笠松宗右衛門家文書

目録種別
古文書(資料群)
資料群番号
K0020
資料群名
笠松宗右衛門家文書
地域(近世,行政村,現在)
大野郡大宮村,羽生村大宮,福井市大宮町(美山町)
資料の年代
1598年(慶長3)~1948年(昭和23)
資料目録件数
 
組織歴および履歴
大宮村は、足羽川の支流羽生川の中流域、美濃街道沿いに位置する。村高は354石余ではじめ福井藩領、1624年(寛永1)以降大野藩領であった。1851年(嘉永4)の人口463人、高持89、水役12であった。
笠松家は、代々宗右衛門(惣右衛門)、惣次郎(惣治郎、宗次郎)を名乗り、大野藩の郷組頭・大庄屋等を務めるとともに、大野藩主の大宮宿の本陣・問屋も務めた。
1874年(明治7)敦賀県第18大区3小区副戸長。92年から羽生村郵便局長。
資料群の概要
文書群は、おおむね(1)大宮村文書、(2)大野藩郷組頭文書、(3)問屋文書、(4)私家文書からなっている。
(1)は、太閤検地帳以外では宝永期から享保期にかけての免定26点、願書類が多い。
(2)では元禄期末以降の羽生用水普請の見分帳、「御家中高藁縄割留」、用水争論・山論など済口証文などがある。1823年(文政6)には大庄屋を務め「郷中家数人別仕出帳」が残されている。
なお、1809年(文化6)8月に大野藩主土井利義の隠居に反対して領民たちが一揆を起こしたが、これに関連して、同年9月に家中諸士以上に読み聞かせられた「土井利義直筆」の写しと、騒動時の宗次郎の対応への褒状の2点が残されている。この一揆については、諸家の調査でも関連の記録がほどんどなく、用留類もその前後で綴じ方が錯綜するなど、この一揆の資料が故意に廃棄されたことが考えられるため、貴重な資料である。
(3)には、1767年(明和4)に前波川越えの賃銭の大久保宿と東郷宿との取り分を定めた荷物駄賃銭定、翌年の幕府領普請方役人・代官通行の際の人馬賃銭についての大宮・大久保村願書とその裁許、1819年(文政2)福井の塩問屋と計石・大宮・大久保3か村との塩馬鑑札についての一札などが含まれる。

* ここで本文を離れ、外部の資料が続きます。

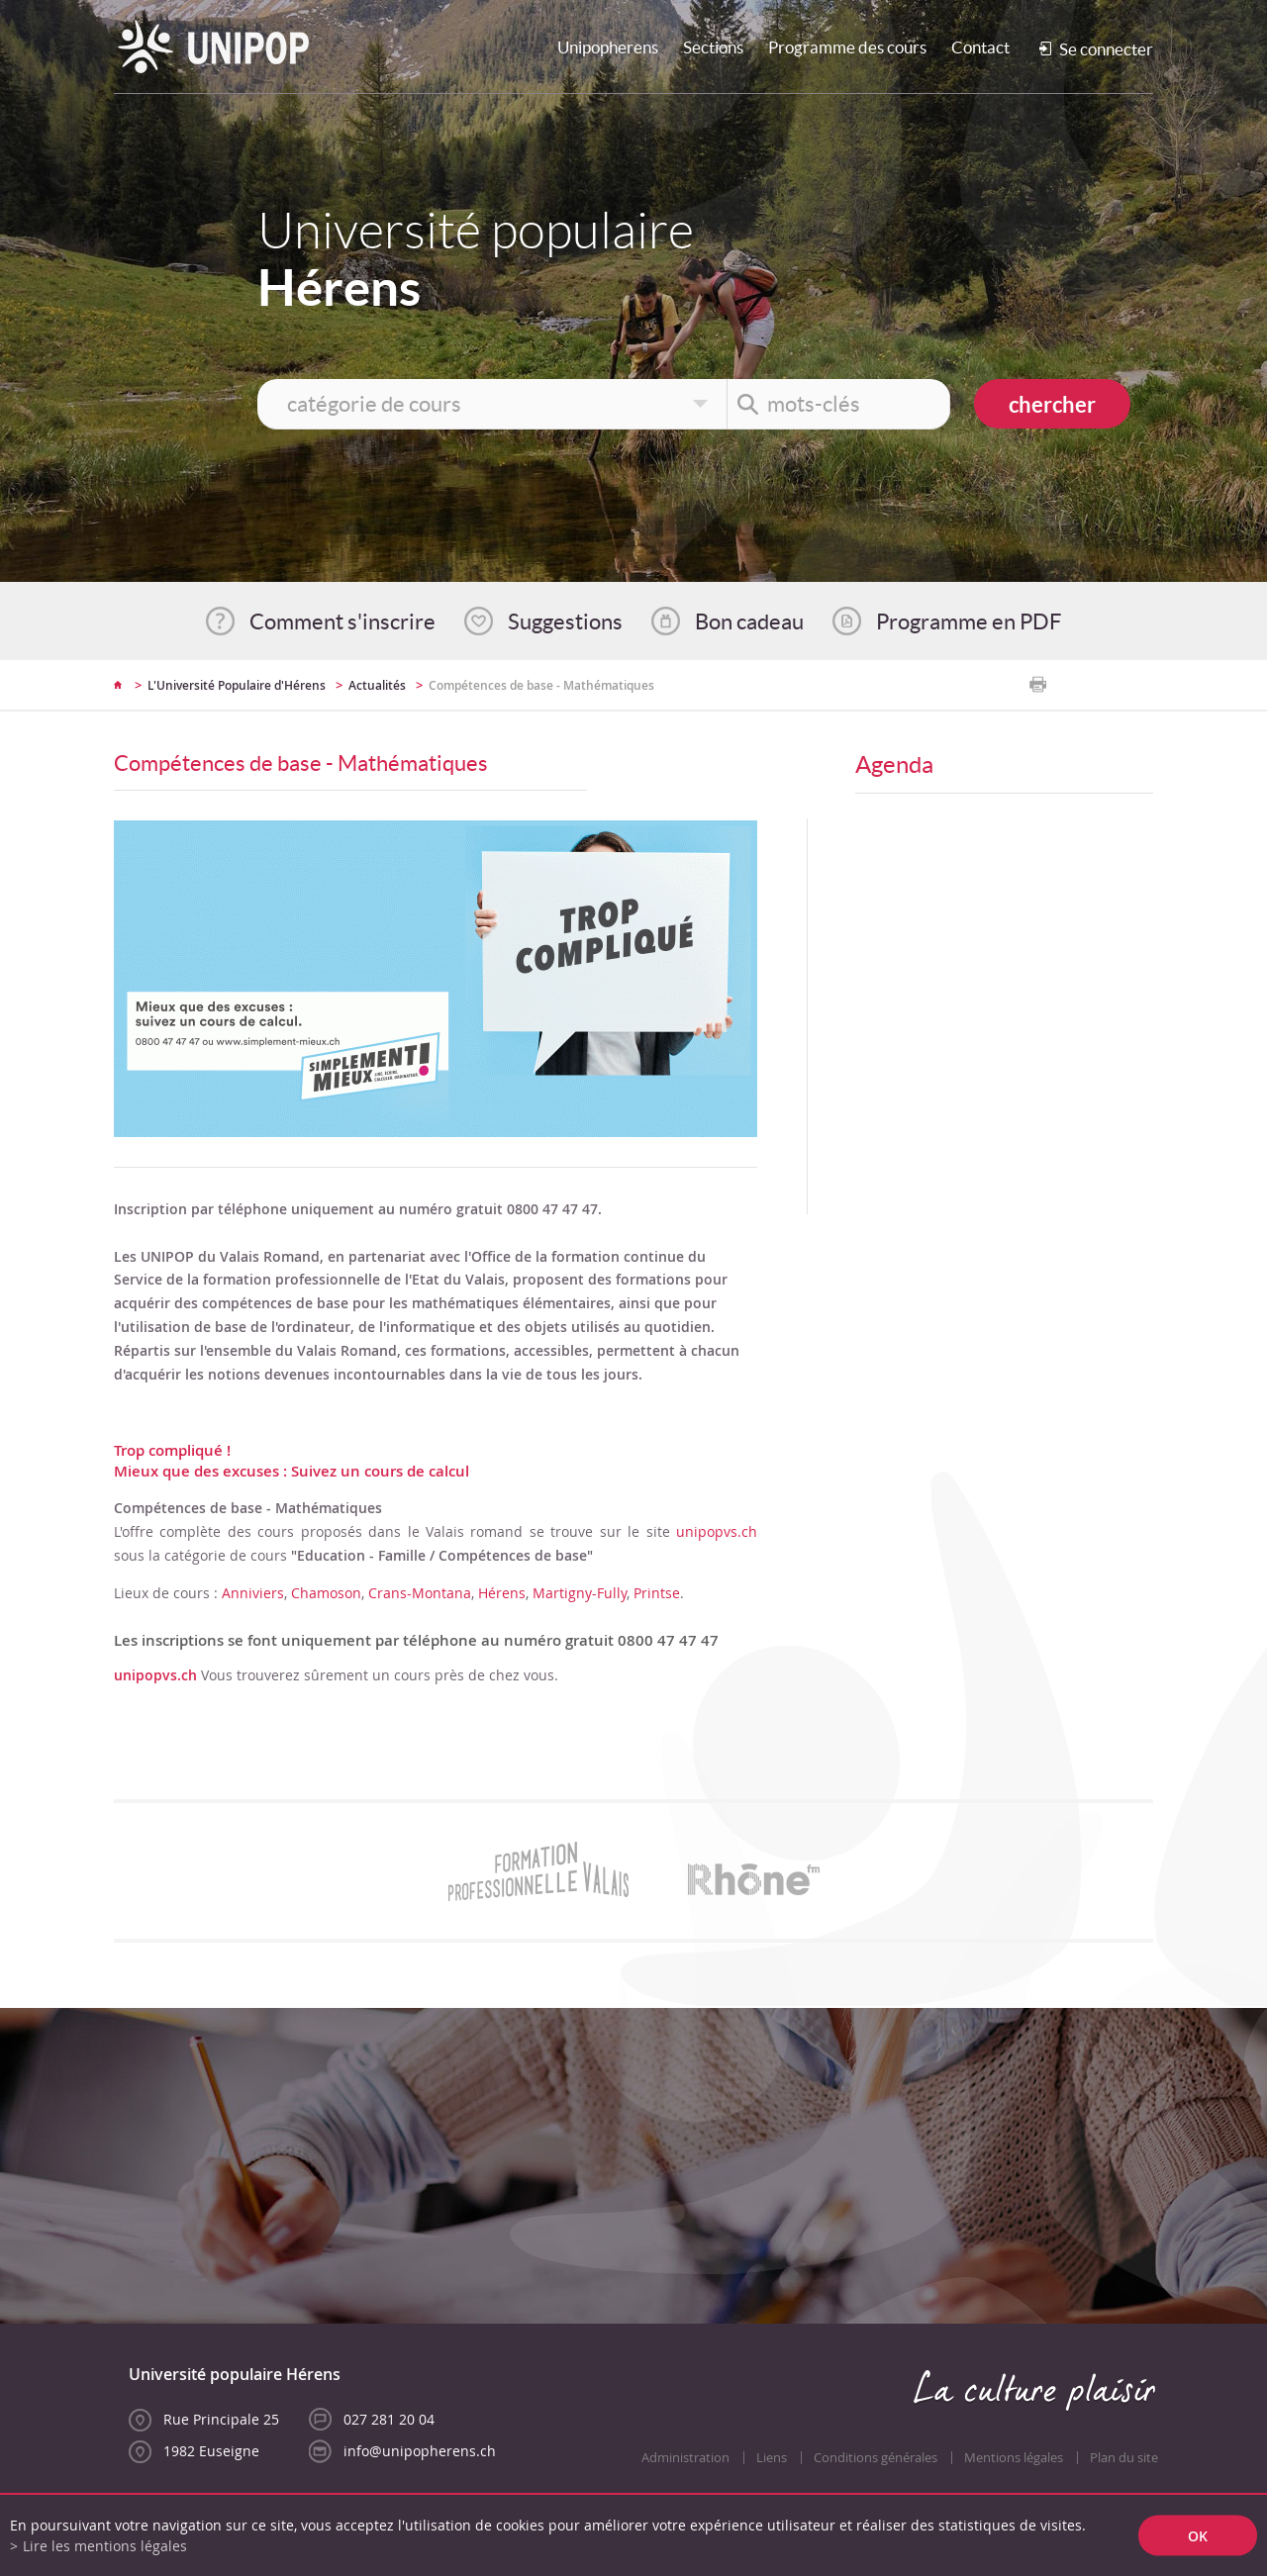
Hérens (502, 1592)
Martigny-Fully (580, 1592)
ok (1198, 2536)
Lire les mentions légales (105, 2545)
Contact (980, 47)
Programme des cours (847, 47)
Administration (685, 2457)
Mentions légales (1013, 2457)
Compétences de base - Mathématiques (541, 685)
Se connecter (1106, 49)
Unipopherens (607, 47)
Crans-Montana (419, 1592)
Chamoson (326, 1592)
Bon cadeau (749, 621)
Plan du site (1124, 2457)
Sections (713, 47)
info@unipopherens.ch (419, 2450)
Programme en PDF (968, 621)
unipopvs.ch (716, 1531)
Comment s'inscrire (342, 621)
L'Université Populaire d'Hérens (236, 685)
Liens (771, 2457)
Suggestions (565, 621)
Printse (657, 1592)
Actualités (377, 685)
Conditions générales (875, 2457)
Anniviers (253, 1592)
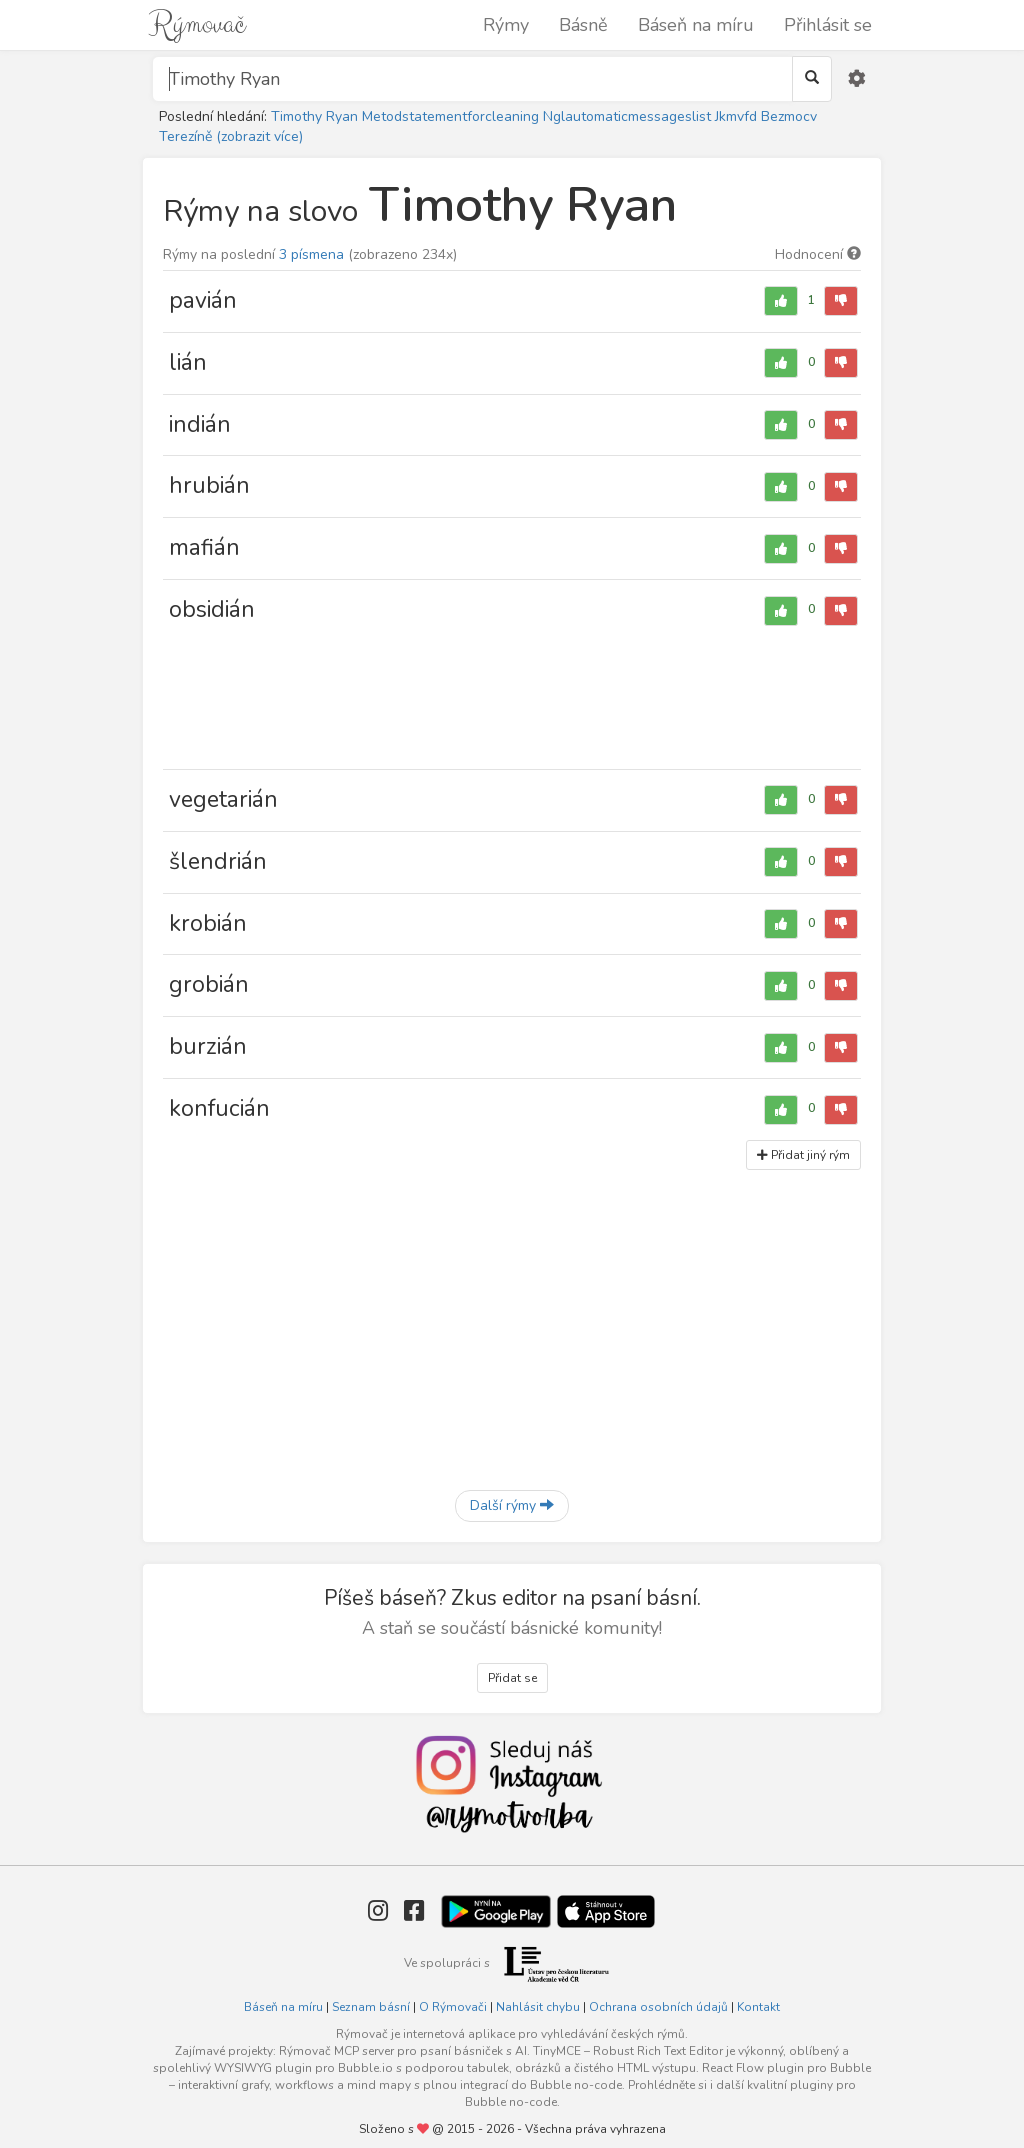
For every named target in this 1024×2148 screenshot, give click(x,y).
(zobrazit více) (259, 136)
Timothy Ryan (316, 116)
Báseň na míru (696, 24)
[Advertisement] (512, 705)
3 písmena (313, 254)
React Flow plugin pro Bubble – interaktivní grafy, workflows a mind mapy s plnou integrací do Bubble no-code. (520, 2076)
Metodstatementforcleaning (452, 116)
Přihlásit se (828, 24)
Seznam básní (371, 2007)
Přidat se (512, 1678)
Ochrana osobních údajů (658, 2007)
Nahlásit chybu (538, 2007)
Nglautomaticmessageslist (629, 116)
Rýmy (506, 24)
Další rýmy (512, 1505)
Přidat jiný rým (803, 1155)
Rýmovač (197, 24)
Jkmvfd (738, 116)
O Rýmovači (453, 2007)
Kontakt (758, 2007)
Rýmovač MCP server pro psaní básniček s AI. (406, 2051)
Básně (583, 24)
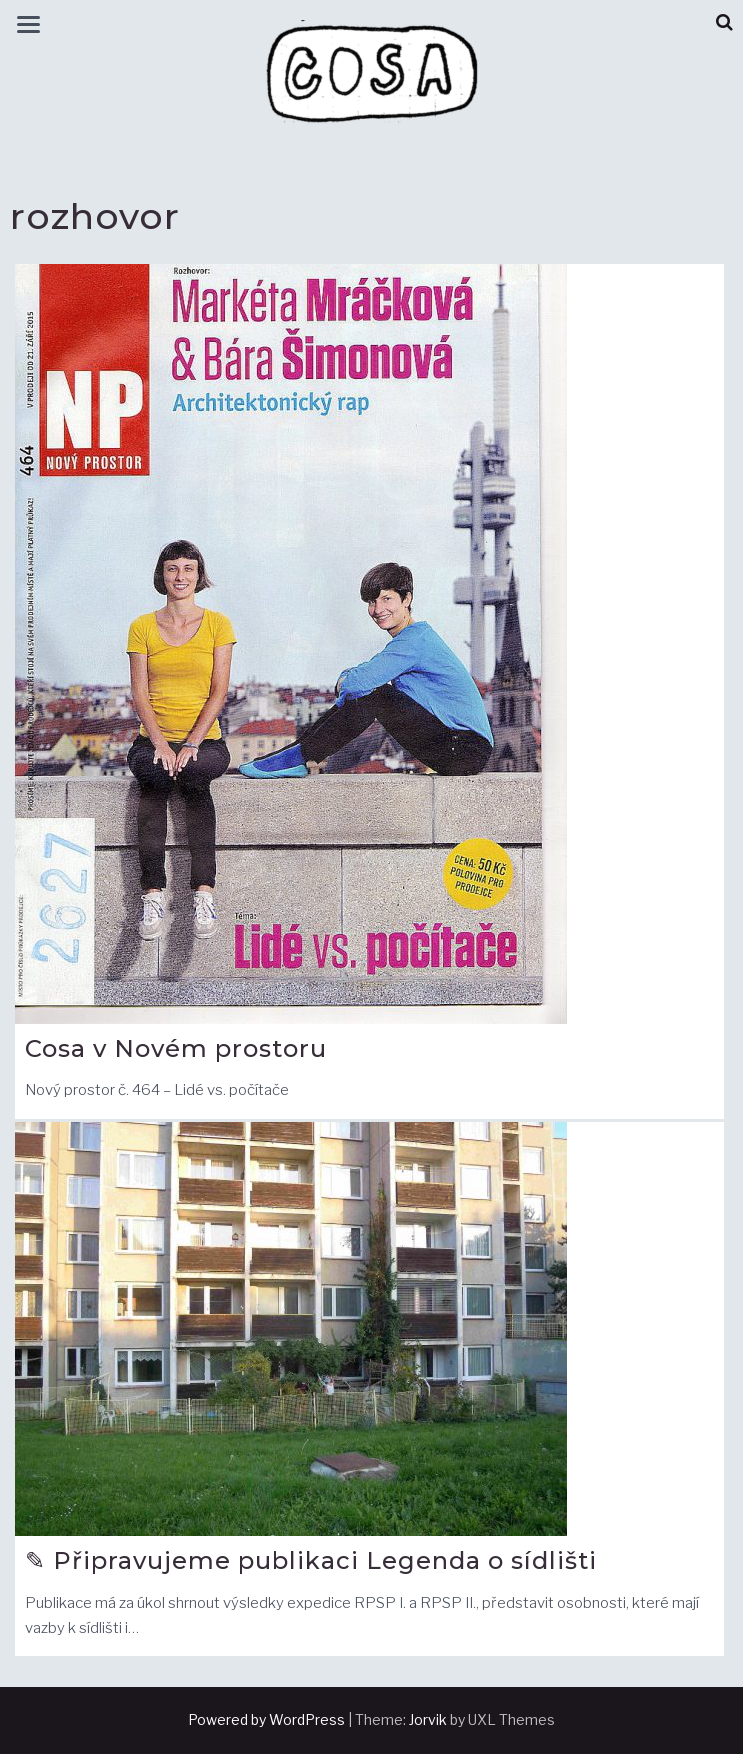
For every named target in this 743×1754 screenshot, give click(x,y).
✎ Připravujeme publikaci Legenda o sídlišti (311, 1560)
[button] (724, 22)
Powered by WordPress (266, 1719)
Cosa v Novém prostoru (176, 1048)
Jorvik (428, 1719)
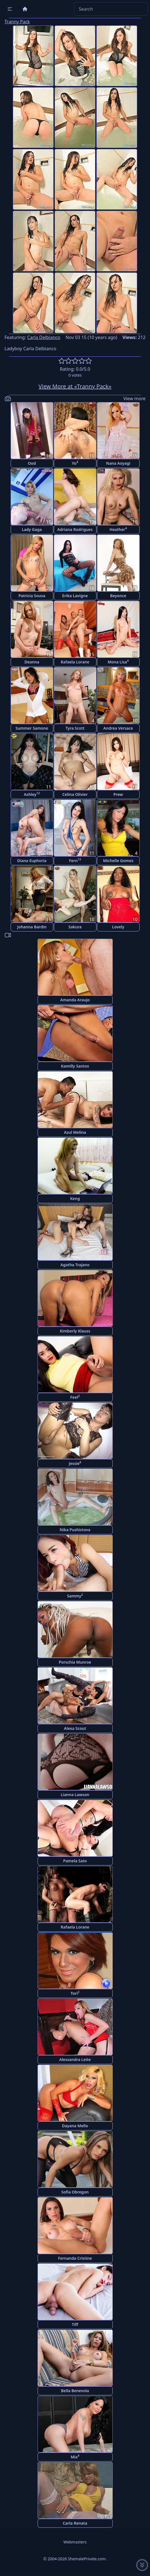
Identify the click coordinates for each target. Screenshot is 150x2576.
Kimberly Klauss (75, 1331)
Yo (75, 463)
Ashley (32, 794)
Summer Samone (31, 728)
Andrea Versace (118, 728)
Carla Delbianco (43, 337)
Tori (75, 1993)
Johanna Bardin (32, 926)
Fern (75, 860)
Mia (75, 2457)
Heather (118, 529)
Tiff (75, 2324)
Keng (75, 1198)
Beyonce (118, 595)
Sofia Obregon (75, 2192)
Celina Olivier (75, 794)
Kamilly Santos (75, 1066)
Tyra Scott (75, 728)
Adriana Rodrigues (75, 529)
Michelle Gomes (118, 860)
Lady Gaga (32, 529)
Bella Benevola (75, 2390)
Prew (118, 794)
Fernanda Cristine (75, 2258)
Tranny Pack (17, 22)
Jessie (75, 1463)
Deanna (31, 662)
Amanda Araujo (75, 999)
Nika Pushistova (75, 1529)
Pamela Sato (75, 1860)
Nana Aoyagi (118, 463)
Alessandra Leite (75, 2059)
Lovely (118, 926)
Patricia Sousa (32, 595)
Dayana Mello (75, 2125)
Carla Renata (75, 2523)
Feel (75, 1397)
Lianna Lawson (75, 1794)
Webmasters (74, 2542)
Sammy (75, 1596)
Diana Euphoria (31, 860)
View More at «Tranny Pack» (75, 386)
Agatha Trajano (75, 1264)
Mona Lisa (118, 662)
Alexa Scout (75, 1728)
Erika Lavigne (75, 595)
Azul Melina (75, 1132)
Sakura (75, 926)
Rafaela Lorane (75, 662)
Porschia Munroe (75, 1662)
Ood (32, 463)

(4)近世の私家文書としては、明治10年代に薬師村の一部となる絵戸村の惣借証文ほか借用証文が多い。
近代では、1884年(明治17)から89年にかけての大宮村ほか10か村予算書・決議書、明治20年代の大宮郵便局関連の簿冊、さらに日露戦争時とその後の植民地駐留を含む軍事郵便(一部日清戦争を含む)約390通が撮影されている。これについては、大江志乃夫『兵士たちの日露戦争』参照。
否撮資料は、近世資料では小作おろし帳、米銀受取帳、頼母子覚、万日記覚帳、火事見舞覚帳など長帳・冊子類約30冊、借用証文約80点である。
近代の否撮資料は約300点で、主なものは太政官布告、県布達10冊、書留郵便物到着帳、・配達帳、通常郵便物引受帳、郵便物数報告表など郵便局関係簿冊約100冊、軍事郵便以外の書簡約140点である。
調査記録ではこれ以外に近世の教科書・辞書などの古典籍約30冊、明治32年から34年ころの英語の学習雑誌を所蔵している。
利用条件
 
県史収載
資料編7 P.887-897 7点、通史編4 P.588
県史以外の収載
大江志乃夫『兵士たちの日露戦争-五〇〇通の軍事郵便から』
複製本番号
K0094~K0105、K0286~K0323
備考
 
利用上の注記(原本閲覧)
原本の閲覧はできません。
利用上の注記(二次利用)
文書館に事前にお問い合わせください。